## Directions
Locate the line that contains "Click the ログイン link" in the entries below, then repeat it and every following line through the line that contains "Task: Switch to the Logcat tab", exactly, and no others.
---+---
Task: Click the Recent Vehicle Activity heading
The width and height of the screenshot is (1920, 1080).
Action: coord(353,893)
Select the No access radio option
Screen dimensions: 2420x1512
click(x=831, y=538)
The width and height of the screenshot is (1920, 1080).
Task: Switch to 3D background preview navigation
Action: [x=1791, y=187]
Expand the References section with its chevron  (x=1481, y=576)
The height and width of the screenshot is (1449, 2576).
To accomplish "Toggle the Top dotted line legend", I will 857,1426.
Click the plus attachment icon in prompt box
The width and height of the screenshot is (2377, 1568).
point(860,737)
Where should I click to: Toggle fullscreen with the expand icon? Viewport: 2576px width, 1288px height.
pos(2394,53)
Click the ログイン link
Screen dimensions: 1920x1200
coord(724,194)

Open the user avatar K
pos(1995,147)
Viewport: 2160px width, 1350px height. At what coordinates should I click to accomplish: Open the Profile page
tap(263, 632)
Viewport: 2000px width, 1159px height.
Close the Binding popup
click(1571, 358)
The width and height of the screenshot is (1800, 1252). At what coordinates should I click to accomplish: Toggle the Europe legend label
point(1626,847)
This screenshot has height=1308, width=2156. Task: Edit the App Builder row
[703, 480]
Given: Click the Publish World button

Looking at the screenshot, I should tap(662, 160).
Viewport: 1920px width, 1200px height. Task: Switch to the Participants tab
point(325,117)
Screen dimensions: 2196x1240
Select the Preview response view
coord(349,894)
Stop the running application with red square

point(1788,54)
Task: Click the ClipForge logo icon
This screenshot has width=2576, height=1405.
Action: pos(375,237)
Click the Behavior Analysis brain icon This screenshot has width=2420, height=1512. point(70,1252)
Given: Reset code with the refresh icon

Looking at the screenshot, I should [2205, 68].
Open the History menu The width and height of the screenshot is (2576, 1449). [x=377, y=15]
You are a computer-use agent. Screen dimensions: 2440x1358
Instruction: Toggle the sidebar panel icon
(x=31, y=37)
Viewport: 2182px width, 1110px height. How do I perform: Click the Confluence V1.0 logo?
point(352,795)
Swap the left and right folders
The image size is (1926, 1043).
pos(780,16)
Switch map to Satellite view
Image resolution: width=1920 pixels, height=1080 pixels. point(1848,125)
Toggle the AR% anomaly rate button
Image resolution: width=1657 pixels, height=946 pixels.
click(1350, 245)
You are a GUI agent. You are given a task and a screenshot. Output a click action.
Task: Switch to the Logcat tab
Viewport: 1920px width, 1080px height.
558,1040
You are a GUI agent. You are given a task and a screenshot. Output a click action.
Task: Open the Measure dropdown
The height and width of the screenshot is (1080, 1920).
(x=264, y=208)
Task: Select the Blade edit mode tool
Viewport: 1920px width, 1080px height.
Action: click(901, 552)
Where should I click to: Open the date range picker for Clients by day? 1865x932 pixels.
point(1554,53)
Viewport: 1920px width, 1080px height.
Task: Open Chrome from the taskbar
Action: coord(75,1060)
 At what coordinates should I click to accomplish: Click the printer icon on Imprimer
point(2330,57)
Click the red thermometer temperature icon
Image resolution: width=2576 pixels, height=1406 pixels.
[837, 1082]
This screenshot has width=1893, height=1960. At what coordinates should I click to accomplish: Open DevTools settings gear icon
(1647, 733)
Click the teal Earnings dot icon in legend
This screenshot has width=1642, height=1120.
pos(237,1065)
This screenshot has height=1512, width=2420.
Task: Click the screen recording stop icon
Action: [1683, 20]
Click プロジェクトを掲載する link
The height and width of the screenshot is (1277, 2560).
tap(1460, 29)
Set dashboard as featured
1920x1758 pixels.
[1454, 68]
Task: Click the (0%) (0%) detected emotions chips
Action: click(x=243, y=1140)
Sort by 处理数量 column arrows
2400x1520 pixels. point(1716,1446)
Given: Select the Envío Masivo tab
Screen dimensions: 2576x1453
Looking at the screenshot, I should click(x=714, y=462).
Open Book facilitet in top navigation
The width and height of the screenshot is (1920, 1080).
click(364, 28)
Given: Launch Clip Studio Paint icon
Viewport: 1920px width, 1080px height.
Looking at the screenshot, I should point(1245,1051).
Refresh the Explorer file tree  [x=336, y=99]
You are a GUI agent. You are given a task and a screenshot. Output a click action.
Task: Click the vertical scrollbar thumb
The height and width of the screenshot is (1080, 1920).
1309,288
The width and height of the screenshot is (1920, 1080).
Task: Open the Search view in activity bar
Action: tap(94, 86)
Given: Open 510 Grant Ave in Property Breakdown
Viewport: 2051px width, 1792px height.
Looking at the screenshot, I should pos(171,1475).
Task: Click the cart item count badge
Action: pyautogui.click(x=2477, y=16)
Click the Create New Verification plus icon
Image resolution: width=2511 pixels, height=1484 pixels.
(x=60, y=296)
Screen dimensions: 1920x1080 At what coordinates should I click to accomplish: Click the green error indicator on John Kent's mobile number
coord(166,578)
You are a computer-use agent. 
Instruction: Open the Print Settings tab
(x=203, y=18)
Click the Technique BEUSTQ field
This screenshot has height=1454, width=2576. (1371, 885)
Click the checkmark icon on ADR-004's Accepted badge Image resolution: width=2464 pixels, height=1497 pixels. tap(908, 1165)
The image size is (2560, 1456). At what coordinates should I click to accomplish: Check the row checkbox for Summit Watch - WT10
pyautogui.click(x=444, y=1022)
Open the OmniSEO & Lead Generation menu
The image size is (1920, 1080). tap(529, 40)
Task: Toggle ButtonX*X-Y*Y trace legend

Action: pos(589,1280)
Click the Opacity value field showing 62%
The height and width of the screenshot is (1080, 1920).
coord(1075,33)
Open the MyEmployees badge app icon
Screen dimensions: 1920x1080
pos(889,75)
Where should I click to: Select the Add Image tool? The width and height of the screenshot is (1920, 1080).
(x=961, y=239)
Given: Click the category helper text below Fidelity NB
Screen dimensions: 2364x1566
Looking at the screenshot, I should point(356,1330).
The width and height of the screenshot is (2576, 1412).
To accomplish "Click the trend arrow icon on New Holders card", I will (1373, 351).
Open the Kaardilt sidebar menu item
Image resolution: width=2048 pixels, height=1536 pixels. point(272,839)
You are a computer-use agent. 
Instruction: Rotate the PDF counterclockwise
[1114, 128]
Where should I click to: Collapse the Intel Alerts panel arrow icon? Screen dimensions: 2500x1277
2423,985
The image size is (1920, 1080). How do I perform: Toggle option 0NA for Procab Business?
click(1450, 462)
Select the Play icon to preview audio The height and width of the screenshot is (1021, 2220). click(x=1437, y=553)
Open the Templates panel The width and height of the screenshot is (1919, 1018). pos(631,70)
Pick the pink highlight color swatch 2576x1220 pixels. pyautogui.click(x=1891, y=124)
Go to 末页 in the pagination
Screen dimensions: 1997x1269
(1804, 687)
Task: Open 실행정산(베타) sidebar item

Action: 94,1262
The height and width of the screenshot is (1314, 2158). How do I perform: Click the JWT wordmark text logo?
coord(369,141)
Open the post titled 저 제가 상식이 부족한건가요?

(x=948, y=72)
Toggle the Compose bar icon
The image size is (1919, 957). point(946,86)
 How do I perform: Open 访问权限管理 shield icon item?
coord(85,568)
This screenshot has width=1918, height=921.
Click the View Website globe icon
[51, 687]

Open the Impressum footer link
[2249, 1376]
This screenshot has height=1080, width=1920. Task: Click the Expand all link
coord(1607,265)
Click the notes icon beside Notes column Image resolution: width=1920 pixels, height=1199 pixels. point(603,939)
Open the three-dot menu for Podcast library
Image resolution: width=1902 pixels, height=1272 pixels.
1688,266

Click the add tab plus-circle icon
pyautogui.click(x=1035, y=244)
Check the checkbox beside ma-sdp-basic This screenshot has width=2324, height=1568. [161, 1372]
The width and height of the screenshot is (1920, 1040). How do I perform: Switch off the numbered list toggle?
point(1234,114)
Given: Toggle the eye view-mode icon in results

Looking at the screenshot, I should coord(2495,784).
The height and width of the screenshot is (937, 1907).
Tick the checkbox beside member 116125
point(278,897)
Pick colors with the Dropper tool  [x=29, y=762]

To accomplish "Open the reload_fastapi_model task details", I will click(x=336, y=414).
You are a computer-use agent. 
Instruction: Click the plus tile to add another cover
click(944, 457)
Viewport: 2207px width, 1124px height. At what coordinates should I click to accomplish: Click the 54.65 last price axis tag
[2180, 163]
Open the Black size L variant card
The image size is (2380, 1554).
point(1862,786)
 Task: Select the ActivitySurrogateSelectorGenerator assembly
---+---
## Solution to this problem
Click the ログイン link
Screen dimensions: 1920x1200
coord(724,194)

Open the user avatar K
pos(1995,147)
Viewport: 2160px width, 1350px height. At what coordinates should I click to accomplish: Open the Profile page
tap(263, 632)
Viewport: 2000px width, 1159px height.
Close the Binding popup
click(1571, 358)
The width and height of the screenshot is (1800, 1252). At what coordinates should I click to accomplish: Toggle the Europe legend label
point(1626,847)
This screenshot has height=1308, width=2156. Task: Edit the App Builder row
[703, 480]
Given: Click the Publish World button

Looking at the screenshot, I should tap(662, 160).
Viewport: 1920px width, 1200px height. Task: Switch to the Participants tab
point(325,117)
Screen dimensions: 2196x1240
Select the Preview response view
coord(349,894)
Stop the running application with red square

point(1788,54)
Task: Click the ClipForge logo icon
This screenshot has width=2576, height=1405.
Action: pos(375,237)
Click the Behavior Analysis brain icon This screenshot has width=2420, height=1512. point(70,1252)
Given: Reset code with the refresh icon

Looking at the screenshot, I should [2205, 68].
Open the History menu The width and height of the screenshot is (2576, 1449). [x=377, y=15]
You are a computer-use agent. Screen dimensions: 2440x1358
Instruction: Toggle the sidebar panel icon
(x=31, y=37)
Viewport: 2182px width, 1110px height. How do I perform: Click the Confluence V1.0 logo?
point(352,795)
Swap the left and right folders
The image size is (1926, 1043).
pos(780,16)
Switch map to Satellite view
Image resolution: width=1920 pixels, height=1080 pixels. point(1848,125)
Toggle the AR% anomaly rate button
Image resolution: width=1657 pixels, height=946 pixels.
click(1350, 245)
You are a GUI agent. You are given a task and a screenshot. Output a click action.
Task: Switch to the Logcat tab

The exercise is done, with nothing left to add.